Task details – Match on the string "gear" in the entries below and return every matching line.

*** Provided material Section Begins ***

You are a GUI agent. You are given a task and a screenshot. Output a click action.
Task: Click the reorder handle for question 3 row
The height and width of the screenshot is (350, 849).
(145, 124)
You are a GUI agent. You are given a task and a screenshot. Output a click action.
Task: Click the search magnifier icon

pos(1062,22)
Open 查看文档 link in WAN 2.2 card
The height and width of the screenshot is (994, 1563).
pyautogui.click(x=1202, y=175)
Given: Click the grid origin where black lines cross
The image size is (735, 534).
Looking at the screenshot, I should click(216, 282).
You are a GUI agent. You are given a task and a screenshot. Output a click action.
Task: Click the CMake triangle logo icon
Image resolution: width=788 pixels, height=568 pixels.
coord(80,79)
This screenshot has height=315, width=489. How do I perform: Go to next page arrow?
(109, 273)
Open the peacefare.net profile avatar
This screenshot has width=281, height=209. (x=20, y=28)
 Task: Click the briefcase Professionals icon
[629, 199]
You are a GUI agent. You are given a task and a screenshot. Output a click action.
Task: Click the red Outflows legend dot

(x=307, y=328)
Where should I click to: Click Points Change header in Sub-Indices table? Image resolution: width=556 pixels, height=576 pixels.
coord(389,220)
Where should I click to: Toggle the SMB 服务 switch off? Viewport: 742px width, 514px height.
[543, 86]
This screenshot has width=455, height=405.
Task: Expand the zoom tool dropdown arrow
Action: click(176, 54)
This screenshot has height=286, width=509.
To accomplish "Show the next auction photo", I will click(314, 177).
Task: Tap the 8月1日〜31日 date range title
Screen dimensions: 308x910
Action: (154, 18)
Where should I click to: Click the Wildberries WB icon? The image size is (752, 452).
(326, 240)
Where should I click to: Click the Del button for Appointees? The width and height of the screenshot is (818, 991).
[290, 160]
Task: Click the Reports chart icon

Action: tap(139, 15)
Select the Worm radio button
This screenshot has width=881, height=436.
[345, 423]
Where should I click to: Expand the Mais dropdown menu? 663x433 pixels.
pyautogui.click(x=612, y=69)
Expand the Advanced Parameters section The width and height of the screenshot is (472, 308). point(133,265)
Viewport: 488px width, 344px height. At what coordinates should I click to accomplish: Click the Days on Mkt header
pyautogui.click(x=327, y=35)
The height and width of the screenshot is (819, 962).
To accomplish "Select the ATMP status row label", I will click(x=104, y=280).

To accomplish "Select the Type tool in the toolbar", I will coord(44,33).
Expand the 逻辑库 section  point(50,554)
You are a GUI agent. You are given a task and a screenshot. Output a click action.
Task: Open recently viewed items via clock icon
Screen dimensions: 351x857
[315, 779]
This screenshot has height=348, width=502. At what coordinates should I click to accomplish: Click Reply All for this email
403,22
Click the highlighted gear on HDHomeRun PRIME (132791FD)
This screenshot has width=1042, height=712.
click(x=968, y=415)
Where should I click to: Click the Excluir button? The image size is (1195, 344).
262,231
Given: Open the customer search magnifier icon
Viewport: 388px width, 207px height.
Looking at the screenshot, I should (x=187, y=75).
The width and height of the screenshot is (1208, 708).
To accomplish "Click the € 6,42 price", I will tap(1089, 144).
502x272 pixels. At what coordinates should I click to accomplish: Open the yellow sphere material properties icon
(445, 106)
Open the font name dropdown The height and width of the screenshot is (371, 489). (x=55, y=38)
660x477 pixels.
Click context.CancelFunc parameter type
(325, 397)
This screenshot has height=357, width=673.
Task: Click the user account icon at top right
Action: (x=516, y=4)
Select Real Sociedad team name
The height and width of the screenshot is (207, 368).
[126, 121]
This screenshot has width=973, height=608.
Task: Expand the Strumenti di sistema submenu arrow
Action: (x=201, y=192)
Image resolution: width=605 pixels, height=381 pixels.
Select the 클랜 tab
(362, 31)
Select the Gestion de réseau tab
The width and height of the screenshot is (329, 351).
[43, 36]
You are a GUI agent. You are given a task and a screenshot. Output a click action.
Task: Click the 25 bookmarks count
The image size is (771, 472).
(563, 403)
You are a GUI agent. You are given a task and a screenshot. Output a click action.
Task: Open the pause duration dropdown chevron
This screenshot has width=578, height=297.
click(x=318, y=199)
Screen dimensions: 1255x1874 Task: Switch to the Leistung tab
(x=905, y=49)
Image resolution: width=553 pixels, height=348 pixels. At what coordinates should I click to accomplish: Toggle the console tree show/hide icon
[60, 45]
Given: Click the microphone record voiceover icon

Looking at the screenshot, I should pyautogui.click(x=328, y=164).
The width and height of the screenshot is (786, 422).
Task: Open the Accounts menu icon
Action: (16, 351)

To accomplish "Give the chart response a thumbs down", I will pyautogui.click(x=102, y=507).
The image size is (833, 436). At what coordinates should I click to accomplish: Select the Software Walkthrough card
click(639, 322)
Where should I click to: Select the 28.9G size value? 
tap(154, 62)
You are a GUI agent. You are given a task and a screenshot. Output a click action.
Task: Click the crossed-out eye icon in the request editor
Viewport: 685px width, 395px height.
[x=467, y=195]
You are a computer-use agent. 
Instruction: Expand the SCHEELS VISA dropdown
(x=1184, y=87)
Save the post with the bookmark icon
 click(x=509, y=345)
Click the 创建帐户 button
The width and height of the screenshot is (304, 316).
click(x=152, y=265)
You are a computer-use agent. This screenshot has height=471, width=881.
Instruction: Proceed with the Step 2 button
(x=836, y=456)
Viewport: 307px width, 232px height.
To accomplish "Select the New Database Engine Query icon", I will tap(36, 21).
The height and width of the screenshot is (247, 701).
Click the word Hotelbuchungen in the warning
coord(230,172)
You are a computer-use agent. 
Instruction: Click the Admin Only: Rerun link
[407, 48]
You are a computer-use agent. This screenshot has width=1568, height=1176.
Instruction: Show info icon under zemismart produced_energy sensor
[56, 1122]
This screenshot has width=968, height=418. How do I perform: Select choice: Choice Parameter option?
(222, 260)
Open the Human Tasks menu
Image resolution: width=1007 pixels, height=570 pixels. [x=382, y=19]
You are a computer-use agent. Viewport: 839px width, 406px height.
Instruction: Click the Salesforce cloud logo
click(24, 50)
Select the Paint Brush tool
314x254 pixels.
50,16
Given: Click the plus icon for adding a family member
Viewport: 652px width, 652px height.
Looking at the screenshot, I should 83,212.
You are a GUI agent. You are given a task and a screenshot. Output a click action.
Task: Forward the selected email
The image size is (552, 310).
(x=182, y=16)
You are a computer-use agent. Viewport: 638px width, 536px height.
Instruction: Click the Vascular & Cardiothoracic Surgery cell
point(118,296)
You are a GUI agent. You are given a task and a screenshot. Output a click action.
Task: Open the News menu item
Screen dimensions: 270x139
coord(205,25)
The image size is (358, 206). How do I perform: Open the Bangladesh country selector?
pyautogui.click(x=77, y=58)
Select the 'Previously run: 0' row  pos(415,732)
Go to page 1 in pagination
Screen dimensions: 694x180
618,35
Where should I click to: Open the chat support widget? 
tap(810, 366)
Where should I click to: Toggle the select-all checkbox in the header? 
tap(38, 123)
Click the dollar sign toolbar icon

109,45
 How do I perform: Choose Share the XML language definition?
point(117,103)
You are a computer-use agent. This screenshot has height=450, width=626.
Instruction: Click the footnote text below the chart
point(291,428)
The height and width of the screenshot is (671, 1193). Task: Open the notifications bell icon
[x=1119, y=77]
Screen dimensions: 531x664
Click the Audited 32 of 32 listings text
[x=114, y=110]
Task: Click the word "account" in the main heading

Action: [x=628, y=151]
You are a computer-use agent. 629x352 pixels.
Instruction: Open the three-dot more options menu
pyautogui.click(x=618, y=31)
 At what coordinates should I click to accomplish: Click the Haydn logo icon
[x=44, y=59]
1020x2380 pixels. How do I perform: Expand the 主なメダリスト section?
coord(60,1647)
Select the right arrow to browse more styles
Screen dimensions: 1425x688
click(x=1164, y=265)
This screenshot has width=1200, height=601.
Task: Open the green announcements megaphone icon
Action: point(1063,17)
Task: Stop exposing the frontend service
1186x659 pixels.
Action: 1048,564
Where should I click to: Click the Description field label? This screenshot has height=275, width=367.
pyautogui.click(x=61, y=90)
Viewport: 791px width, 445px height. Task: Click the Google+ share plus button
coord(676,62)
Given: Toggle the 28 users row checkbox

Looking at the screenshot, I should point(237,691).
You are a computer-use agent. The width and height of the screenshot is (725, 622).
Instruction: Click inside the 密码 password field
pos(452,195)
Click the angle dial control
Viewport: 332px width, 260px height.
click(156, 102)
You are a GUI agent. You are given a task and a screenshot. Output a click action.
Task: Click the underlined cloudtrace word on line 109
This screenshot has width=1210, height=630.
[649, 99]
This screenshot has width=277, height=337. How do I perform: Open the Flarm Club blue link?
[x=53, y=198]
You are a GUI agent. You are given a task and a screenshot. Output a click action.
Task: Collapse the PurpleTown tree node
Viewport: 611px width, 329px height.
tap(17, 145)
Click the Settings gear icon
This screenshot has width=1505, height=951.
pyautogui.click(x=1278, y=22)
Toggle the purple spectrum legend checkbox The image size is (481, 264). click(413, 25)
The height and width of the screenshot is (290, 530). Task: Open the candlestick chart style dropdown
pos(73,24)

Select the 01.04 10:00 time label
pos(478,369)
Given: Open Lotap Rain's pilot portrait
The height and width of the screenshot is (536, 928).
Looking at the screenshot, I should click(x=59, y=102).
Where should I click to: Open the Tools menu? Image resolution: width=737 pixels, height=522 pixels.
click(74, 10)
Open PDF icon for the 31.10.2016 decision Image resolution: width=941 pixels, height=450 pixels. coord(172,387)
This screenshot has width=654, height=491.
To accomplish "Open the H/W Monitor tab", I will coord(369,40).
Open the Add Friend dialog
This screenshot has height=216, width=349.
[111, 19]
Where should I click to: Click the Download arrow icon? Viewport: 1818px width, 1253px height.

*** Provided material Section Ends ***

Answer to this exercise –
Click the highlighted gear on HDHomeRun PRIME (132791FD)
Click the Settings gear icon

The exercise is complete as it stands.